Remember everything. Evernote’s awesome tagline hits home with just about everyone who has ever tried to keep up with the Internet torrent. If you’re looking for a productivity tool, this Evernote review is for you.
Evernote is a combination Web capture, bookmark, Web clipper, photo-storage, note-taking tool. I always thought it was just a way to clip things from the Web and store them, but it is so much more than that. This is a must-have tool for any business owner or executive who runs a company from many different machines, locations and devices. There are loads of ways to use it.
Let me walk through how I’ve been using Evernote through this test as a way to illustrate how it might serve your business. I have a meeting coming up and suddenly remember something I want to share with the client, so I record a message on my phone and send it to my private Evernote email via text. I clip about a dozen Web pages and tag them for future reviews or, even better, save them to the appropriate notebook.
I used an Android phone (see my review of the demo unit courtesy of Skype Mobile) to snap a photo of a great storefront and then of a handwritten note I made to myself. Again, I use the “tag” feature as the photo uploads so I can find it later. The handwritten note is “digitally translated” automatically so I can search on the words that were in that note. I tweet about the service and copy my Evernote notebook from within the tweet itself.
What I really like:
- The document diversity Evernote allows.

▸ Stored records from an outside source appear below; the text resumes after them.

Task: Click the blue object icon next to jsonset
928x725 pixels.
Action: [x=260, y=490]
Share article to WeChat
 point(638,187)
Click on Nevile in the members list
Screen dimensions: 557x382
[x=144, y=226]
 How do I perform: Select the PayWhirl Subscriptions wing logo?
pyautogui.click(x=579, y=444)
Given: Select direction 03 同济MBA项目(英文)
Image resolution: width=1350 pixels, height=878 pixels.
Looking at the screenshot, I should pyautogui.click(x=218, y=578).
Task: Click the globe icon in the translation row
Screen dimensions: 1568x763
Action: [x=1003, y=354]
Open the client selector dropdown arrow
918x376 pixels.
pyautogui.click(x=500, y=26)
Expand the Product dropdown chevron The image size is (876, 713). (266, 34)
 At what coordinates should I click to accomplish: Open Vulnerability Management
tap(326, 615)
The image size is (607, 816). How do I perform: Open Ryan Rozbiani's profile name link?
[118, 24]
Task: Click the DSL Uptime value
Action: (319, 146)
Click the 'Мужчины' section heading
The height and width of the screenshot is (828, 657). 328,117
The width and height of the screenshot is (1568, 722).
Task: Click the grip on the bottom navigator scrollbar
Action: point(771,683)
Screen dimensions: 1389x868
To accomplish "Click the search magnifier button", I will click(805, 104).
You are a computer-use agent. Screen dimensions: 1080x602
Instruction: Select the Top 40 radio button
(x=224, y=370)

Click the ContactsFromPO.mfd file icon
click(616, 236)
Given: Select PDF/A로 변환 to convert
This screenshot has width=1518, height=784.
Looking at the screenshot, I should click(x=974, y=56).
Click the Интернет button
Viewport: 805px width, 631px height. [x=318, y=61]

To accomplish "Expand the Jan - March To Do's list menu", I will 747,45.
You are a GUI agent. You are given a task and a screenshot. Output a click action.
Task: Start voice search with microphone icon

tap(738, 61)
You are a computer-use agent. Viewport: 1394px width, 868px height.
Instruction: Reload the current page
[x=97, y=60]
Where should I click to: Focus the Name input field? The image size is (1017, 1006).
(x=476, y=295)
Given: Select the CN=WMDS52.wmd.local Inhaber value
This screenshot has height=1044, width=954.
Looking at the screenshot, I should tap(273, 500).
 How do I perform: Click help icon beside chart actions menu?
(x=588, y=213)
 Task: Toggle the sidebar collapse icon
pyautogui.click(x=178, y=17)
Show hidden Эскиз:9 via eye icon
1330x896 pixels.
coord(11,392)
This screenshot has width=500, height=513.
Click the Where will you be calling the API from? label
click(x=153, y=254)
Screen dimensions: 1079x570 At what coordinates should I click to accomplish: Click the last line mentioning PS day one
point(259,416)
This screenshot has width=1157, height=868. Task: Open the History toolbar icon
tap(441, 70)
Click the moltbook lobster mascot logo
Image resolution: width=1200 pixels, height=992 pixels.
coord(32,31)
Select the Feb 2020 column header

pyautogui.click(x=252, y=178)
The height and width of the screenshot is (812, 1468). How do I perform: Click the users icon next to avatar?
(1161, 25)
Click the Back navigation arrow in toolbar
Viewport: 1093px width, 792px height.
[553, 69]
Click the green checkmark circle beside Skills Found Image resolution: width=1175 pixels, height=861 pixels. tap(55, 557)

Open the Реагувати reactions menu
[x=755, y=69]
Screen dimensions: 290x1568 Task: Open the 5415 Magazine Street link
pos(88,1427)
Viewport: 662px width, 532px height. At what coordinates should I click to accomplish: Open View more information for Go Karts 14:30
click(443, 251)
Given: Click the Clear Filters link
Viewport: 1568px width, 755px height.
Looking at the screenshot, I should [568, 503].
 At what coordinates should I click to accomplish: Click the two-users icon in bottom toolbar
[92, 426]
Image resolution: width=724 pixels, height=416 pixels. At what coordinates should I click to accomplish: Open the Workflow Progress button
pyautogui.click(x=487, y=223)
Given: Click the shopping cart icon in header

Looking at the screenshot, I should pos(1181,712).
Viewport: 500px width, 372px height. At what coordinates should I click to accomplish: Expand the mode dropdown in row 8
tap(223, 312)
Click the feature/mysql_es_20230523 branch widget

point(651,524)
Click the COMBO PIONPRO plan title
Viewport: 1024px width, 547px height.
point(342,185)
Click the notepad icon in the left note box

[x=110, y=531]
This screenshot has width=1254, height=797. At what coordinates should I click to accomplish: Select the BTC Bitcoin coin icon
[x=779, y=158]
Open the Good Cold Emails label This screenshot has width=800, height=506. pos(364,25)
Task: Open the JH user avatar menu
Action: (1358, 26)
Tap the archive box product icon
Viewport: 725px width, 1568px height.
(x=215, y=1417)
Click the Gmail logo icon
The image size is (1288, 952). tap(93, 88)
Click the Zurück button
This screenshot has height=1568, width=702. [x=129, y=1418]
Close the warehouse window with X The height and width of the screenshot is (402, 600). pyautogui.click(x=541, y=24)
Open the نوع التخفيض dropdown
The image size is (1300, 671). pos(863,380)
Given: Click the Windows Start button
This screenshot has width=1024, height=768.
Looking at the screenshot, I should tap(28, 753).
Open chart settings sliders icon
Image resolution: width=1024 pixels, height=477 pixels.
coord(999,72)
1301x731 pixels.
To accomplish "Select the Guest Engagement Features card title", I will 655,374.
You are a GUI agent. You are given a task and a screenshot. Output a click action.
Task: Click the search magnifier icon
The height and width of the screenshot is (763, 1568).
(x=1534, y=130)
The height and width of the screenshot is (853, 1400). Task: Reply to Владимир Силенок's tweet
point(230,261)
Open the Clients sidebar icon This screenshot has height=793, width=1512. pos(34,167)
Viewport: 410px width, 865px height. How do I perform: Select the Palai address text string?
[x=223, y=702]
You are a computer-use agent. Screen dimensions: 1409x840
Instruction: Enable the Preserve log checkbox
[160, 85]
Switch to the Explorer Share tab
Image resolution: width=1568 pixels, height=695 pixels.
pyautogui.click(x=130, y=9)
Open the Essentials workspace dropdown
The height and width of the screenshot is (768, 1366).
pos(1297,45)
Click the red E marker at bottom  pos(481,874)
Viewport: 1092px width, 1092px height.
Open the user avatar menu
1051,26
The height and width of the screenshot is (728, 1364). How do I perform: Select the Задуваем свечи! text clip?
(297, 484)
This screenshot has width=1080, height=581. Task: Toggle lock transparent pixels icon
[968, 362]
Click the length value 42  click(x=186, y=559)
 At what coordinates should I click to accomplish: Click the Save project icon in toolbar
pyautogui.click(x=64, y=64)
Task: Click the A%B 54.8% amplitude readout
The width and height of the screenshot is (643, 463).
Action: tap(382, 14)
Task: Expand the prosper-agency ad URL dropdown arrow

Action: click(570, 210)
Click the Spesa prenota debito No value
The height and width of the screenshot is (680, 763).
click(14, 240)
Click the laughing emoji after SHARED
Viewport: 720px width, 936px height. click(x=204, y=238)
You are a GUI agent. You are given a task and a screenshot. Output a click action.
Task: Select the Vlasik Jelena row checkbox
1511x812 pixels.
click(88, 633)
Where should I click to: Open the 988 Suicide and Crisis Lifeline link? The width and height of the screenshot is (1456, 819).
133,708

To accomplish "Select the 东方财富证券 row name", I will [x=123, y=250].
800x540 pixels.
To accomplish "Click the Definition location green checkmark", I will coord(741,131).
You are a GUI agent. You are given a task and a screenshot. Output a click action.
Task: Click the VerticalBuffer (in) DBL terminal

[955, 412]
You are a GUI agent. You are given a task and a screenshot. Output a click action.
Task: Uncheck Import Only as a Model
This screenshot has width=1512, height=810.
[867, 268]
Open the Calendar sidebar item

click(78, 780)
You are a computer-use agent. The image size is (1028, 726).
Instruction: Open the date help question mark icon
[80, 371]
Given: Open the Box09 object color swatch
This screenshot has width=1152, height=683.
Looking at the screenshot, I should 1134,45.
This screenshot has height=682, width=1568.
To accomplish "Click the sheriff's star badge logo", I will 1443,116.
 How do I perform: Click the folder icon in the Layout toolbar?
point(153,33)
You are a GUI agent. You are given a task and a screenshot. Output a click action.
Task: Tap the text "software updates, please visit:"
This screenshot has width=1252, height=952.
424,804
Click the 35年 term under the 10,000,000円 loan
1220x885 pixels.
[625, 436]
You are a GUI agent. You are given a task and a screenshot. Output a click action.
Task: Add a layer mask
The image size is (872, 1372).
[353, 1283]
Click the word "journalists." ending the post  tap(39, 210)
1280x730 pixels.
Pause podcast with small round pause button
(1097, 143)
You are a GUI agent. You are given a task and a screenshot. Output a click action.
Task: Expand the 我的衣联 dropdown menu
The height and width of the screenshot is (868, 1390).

- The handwriting recognition aspect amazed me.
- Getting away from my email inbox. This allows me to stay focused on a task based on how I toss ideas and documents into Evernote.
- I can CC myself on a Tweet by simply copying @myEN on Twitter. You have to follow the steps to authenticate your Twitter account with your Evernote account, but it’s easy.
What I wish it had:
- The Android app that I’m running doesn’t allow me to clip or make notes via my browser. It doesn’t do the same sorts of cool things that I can do from my desktop app.
- A “share to Facebook” button.
- I’d like it to explicitly tell me where it is saving the file or clip when I click the Evernote button in my browser. I must have clicked “Save to Desktop Version” when installing the desktop app and was expecting it to be on the Web version, but Evernote is sending it to the desktop version only. When you open the desktop app, it automatically synchronizes, but it took me a while to realize this.
The basic free service allows up to 60MB of “notes” and other filetypes. The account settings tab lets you see remaining uploads for each month. For example, I’ve added about 20 notes this month and can add 24,000 more. You read that correctly; text-based notes don’t take up much space. I can add about 330 more Web clips, in which I’ve simply grabbed the entire page. Premium level is $5/mo if you need a lot more space or want to run Evernote for your business, school or nonprofit.
Overall, Evernote provides a way to toss all your ideas, to-do’s, photos, and virtual sticky notes into a large bucket and then sort and find them using tags and a super-powerful search function (especially the handwriting recognition). Evernote has a great page on their site that showcases how other people are using the tool.